Agencies must balance the requirement to establish user charges and the level of fees charged against other policies, specifically, the proper performance of agency functions and the need to ensure that information dissemination products reach the public for whom they are intended. If an agency mission includes disseminating information to certain specific groups or members of the public and the agency determines that user charges will constitute a significant barrier to carrying out this responsibility, the agency may have grounds for reducing or eliminating its user charges for the information dissemination product, or for exempting some recipients from the charge. Such reductions or eliminations should be the subject of agency determinations on a case by case basis and justified in terms of agency policies.

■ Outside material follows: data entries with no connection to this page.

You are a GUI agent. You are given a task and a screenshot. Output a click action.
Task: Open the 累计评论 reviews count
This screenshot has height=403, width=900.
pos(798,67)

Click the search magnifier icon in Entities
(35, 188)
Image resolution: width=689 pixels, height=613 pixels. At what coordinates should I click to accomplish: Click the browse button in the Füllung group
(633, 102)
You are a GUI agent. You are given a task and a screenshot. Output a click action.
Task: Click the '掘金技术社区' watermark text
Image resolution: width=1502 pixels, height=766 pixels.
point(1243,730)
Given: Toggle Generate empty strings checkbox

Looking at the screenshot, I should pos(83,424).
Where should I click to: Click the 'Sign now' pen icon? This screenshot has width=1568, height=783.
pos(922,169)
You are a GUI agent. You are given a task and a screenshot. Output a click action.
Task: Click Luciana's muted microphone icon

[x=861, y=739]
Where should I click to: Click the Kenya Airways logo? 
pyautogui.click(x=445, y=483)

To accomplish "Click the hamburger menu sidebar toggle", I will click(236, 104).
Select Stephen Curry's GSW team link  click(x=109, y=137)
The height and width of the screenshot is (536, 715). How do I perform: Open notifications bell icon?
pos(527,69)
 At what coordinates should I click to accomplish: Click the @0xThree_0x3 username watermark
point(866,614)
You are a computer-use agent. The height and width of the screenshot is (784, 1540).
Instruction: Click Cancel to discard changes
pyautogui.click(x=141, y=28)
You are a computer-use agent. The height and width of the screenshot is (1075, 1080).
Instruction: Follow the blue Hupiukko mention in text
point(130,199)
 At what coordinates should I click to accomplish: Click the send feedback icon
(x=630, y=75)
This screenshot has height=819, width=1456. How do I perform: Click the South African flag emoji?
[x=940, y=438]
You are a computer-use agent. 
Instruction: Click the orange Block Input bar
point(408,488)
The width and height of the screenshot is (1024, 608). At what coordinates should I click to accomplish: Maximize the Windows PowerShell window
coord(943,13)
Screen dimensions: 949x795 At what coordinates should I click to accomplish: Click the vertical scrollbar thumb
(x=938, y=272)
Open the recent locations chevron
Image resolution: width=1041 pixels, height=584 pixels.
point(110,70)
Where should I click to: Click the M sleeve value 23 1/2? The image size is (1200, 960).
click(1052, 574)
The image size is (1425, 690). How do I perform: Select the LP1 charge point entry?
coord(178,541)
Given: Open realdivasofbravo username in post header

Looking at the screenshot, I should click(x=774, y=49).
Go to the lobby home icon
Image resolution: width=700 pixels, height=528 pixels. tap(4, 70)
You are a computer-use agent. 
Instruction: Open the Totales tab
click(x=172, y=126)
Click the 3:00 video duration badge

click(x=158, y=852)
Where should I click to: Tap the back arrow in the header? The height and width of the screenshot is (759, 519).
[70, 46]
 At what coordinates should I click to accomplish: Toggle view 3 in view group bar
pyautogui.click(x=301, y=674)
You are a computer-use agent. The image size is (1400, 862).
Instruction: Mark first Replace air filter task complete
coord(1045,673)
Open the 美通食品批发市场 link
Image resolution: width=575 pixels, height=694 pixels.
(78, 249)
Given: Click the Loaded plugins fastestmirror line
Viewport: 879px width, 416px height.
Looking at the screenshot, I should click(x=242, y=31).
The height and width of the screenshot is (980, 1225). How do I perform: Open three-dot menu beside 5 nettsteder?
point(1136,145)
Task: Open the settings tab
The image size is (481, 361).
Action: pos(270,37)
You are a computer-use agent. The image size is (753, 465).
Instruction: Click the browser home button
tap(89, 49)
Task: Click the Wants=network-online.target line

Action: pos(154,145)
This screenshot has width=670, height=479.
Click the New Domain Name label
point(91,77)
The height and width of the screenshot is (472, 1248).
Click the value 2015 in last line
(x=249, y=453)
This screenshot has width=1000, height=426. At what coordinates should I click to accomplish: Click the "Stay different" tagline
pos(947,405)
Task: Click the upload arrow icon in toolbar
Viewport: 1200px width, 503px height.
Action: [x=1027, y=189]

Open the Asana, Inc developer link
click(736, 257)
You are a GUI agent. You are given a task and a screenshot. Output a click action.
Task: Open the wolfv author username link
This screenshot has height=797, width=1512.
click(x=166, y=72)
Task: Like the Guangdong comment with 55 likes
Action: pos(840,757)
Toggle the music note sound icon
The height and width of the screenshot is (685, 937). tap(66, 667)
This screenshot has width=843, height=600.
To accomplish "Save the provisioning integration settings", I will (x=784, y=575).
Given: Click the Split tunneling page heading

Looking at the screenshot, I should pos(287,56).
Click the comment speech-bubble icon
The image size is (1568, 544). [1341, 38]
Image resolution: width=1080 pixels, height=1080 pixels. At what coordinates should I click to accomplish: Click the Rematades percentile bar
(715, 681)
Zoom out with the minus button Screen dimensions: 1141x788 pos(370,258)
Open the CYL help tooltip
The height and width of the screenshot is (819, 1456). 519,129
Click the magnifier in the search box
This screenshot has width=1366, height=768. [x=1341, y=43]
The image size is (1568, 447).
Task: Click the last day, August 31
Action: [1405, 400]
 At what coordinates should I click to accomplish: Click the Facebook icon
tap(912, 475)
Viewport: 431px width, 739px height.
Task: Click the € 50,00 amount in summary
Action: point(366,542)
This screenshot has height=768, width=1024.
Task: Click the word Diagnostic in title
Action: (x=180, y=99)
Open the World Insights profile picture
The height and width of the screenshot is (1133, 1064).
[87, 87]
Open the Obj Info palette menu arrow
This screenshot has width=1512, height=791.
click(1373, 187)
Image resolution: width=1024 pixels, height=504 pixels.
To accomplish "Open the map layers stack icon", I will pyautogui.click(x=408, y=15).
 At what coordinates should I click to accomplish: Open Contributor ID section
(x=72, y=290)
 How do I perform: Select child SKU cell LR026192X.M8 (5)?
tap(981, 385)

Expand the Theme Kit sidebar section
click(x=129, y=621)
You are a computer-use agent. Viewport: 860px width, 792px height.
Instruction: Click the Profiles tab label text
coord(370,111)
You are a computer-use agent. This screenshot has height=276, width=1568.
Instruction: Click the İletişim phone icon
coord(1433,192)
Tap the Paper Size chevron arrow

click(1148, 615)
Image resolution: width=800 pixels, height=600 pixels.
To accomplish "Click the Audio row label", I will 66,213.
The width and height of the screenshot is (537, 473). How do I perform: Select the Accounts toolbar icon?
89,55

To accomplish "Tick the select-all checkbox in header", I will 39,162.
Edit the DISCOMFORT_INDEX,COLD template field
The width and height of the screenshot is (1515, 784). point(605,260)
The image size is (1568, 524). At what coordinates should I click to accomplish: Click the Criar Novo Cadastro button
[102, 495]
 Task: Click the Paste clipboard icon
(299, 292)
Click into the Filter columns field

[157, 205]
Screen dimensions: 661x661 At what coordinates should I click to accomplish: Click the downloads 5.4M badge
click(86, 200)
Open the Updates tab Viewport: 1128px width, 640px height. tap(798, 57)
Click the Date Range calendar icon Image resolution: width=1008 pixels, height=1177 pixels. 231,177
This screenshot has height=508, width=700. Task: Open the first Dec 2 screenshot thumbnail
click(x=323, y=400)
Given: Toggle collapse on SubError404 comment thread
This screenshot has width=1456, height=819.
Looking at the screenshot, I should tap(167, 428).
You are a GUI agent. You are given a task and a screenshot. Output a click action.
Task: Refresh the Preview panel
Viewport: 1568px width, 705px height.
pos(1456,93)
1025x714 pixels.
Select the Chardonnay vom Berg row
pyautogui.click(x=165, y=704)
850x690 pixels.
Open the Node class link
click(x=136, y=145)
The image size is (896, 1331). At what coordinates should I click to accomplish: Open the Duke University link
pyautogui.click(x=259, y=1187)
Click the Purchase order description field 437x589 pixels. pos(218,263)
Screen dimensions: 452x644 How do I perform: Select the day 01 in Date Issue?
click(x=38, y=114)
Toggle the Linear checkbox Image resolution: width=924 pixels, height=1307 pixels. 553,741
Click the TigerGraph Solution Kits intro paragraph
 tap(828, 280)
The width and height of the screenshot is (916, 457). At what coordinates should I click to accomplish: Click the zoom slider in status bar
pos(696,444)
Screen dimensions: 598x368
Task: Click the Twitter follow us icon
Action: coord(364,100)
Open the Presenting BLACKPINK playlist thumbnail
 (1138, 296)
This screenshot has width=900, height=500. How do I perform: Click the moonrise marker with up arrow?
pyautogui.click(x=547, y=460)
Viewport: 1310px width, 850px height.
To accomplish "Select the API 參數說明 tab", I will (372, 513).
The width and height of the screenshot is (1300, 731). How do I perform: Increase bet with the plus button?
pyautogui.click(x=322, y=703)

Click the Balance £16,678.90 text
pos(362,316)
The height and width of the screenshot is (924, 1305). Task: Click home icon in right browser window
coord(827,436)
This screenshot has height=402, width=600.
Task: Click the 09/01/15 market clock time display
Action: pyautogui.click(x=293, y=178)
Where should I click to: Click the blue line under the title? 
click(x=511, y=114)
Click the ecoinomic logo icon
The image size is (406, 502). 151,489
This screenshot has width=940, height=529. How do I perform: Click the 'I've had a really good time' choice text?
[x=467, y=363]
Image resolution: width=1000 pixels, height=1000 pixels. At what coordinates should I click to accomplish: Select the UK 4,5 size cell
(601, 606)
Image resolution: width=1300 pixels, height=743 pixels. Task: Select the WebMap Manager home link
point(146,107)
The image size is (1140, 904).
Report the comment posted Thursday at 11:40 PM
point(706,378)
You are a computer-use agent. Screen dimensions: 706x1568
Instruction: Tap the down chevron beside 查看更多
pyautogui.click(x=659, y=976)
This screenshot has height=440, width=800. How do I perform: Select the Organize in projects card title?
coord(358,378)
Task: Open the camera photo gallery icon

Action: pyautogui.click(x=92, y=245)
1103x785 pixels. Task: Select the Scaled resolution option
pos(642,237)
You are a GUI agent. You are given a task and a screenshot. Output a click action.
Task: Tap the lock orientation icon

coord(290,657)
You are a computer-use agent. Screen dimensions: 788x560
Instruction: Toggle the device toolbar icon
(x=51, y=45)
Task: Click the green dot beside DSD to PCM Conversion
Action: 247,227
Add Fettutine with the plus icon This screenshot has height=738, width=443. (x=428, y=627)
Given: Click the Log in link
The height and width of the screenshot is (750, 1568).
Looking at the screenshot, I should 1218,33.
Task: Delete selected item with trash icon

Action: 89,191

Section 8a(8). Electronic Information Dissemination. Advances in information technology have changed government information dissemination. Agencies now have available new media and formats for dissemination, including CD-ROM, electronic bulletin boards, and public networks. The growing public acceptance of electronic data interchange (EDI) and similar standards enhances their attractiveness as methods for government information dissemination. For example, experiments with the use of electronic bulletin boards to advertise Federal contracting opportunities and to receive vendor quotes have achieved wider dissemination of information about business opportunities with the Federal Government than has been the case with traditional notices and advertisements. Improved information dissemination has increased the number of firms expressing interest in participating in the government market and decreased prices to the government due to expanded competition. In addition, the development of public electronic information networks, such as the Internet, provides an additional way for agencies to increase the diversity of information sources available to the public. Emerging standards such as Wide Area Information Servers (using the NISO Z39.50 standard) will be used increasingly to facilitate dissemination of government information such as environmental data, international trade information, and economic statistics in a networked environment.
A basic purpose of the PRA is ``to maximize the usefulness of information collected, maintained, and disseminated by the Federal Government.'' (44 U.S.C. 3501(3)) Agencies can frequently enhance the value and practical utility of government information as a national resource by disseminating information in electronic media. Electronic collection and dissemination may substantially increase the usefulness of government information dissemination products for three reasons. First, information disseminated electronically is likely to be more timely and accurate because it does not require data re-entry. Second, electronic records often contain more complete and current information because, unlike paper, it is relatively easy to make frequent changes. Finally, because electronic information is more easily manipulated by the user and can be tailored to a wide variety of needs, electronic information dissemination products are more useful to the recipients.
As stated at Section 8a(1)(h), agencies should use voluntary standards and Federal Information Processing Standards to the extent appropriate in order to ensure the most cost effective and widespread dissemination of information in electronic formats.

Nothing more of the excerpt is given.